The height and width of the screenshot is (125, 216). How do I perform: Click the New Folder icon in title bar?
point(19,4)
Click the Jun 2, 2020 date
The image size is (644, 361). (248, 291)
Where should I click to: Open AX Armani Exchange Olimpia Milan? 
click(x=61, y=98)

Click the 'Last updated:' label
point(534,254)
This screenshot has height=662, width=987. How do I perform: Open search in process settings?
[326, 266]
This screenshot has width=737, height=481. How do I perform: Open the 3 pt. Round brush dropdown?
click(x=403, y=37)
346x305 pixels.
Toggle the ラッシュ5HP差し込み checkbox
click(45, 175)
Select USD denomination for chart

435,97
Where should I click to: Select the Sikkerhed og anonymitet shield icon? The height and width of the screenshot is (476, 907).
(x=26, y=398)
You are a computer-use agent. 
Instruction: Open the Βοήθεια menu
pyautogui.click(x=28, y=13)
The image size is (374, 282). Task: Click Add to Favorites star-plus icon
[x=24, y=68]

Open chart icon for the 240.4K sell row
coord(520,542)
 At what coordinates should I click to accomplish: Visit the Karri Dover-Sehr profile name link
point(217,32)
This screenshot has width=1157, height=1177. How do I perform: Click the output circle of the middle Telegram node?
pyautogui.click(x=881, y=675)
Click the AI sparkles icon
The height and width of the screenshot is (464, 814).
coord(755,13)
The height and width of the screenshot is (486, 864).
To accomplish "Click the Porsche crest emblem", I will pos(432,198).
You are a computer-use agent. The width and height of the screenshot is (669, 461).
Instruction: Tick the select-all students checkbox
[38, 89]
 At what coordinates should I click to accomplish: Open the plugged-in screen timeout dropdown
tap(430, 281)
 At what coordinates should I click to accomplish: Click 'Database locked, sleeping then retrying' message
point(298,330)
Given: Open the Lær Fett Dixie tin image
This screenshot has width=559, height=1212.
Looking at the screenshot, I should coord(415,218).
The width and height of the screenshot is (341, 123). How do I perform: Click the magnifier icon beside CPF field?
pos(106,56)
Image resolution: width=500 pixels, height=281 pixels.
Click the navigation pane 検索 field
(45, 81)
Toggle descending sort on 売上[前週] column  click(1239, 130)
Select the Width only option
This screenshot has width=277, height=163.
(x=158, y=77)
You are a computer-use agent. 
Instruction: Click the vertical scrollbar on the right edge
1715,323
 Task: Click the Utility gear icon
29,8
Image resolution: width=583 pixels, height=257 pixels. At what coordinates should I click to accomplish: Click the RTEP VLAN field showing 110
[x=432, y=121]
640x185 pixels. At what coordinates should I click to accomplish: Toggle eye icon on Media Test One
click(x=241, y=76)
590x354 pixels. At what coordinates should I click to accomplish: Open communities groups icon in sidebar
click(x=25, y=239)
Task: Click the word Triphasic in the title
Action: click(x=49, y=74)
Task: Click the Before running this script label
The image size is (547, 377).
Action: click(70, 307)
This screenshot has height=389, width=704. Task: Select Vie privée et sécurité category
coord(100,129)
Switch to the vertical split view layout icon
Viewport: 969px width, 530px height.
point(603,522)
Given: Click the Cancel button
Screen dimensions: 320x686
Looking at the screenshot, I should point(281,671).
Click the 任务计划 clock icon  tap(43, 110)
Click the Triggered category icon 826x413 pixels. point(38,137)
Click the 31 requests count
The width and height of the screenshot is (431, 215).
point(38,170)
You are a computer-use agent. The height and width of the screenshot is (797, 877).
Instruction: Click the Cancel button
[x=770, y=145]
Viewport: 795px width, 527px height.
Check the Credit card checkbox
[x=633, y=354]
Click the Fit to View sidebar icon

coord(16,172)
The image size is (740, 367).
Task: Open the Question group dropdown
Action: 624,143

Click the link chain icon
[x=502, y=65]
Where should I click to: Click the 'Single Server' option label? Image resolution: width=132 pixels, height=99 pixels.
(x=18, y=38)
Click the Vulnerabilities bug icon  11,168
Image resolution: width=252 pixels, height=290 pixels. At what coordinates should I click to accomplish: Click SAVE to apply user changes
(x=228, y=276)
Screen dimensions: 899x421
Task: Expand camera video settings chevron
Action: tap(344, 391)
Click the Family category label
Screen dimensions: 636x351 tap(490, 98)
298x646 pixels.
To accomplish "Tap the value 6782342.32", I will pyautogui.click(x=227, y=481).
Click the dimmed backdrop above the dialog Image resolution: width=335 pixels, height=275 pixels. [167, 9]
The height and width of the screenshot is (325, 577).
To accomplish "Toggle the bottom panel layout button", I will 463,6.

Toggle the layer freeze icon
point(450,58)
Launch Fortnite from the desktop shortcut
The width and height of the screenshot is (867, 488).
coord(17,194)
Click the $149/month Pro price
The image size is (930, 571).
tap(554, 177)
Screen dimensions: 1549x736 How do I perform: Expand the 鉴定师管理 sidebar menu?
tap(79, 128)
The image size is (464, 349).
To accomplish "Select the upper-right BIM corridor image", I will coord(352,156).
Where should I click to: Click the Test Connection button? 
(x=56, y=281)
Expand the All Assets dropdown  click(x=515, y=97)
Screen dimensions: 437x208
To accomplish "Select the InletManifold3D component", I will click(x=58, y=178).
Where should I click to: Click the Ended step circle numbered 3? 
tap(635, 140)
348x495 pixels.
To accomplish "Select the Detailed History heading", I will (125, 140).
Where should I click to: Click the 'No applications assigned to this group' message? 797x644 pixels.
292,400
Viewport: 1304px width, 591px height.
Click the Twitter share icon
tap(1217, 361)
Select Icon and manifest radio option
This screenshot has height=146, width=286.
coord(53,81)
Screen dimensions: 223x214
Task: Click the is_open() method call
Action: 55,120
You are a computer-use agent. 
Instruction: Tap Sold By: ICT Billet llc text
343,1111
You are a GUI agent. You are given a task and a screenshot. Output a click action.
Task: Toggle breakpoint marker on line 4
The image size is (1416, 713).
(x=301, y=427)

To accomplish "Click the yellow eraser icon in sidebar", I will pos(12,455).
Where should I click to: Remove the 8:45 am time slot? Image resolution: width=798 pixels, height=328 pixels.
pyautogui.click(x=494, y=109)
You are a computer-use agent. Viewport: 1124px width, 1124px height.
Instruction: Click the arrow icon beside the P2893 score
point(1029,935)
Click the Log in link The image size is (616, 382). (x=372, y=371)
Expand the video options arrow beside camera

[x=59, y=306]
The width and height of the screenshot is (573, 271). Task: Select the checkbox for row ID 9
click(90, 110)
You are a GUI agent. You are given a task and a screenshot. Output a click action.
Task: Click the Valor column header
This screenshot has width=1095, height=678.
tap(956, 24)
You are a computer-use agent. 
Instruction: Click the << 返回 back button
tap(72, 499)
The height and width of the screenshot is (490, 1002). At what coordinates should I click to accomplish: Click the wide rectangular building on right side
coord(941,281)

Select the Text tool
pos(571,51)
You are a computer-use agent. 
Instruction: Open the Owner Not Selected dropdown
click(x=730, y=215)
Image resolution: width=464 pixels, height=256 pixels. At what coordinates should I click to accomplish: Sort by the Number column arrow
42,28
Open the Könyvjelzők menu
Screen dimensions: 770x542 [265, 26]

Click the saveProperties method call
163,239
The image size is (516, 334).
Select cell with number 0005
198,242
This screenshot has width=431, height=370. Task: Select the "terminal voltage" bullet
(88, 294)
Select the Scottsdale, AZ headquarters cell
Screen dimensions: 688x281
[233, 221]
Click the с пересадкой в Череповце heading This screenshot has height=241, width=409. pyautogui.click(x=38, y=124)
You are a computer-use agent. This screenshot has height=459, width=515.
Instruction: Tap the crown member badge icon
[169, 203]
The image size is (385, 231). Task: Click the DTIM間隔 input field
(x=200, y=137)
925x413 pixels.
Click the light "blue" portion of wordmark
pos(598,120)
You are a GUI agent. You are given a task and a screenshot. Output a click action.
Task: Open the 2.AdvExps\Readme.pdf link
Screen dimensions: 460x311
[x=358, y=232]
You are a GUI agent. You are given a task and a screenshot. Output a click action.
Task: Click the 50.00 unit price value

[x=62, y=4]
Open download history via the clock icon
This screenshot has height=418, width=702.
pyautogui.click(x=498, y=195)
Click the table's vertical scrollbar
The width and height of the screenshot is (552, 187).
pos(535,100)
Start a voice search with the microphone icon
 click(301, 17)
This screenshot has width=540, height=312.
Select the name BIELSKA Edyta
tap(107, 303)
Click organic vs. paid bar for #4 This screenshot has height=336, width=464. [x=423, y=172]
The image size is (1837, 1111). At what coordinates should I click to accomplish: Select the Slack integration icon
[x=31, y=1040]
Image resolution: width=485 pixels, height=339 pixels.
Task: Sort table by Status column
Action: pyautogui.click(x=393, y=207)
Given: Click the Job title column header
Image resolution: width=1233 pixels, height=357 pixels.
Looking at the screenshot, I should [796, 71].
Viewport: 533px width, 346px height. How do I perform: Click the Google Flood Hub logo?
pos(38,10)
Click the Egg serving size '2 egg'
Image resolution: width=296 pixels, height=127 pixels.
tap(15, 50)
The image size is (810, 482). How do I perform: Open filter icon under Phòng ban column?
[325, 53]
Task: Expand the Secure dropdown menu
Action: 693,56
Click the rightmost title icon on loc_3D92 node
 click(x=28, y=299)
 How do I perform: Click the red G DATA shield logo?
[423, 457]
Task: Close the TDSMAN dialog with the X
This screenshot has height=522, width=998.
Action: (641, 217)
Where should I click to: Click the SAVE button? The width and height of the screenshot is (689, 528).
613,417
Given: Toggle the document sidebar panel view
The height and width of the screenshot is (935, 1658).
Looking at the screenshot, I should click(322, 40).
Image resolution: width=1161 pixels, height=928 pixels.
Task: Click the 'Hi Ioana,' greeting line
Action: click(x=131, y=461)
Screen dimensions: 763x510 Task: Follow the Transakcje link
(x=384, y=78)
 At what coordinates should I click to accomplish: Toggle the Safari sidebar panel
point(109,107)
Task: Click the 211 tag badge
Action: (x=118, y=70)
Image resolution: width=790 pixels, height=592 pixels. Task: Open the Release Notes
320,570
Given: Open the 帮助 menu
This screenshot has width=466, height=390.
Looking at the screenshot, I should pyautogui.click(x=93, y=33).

SHORT EXERCISE:
Gather every line from the listing above that contains the word "Instruction".

RESULT FOR THIS TASK:
Instruction: Open the Βοήθεια menu
Instruction: Tick the select-all students checkbox
Instruction: Click the vertical scrollbar on the right edge
Instruction: Click the Cancel button
Instruction: Tap Sold By: ICT Billet llc text
Instruction: Click the arrow icon beside the P2893 score
Instruction: Click the << 返回 back button
Instruction: Open the Owner Not Selected dropdown
Instruction: Tap the crown member badge icon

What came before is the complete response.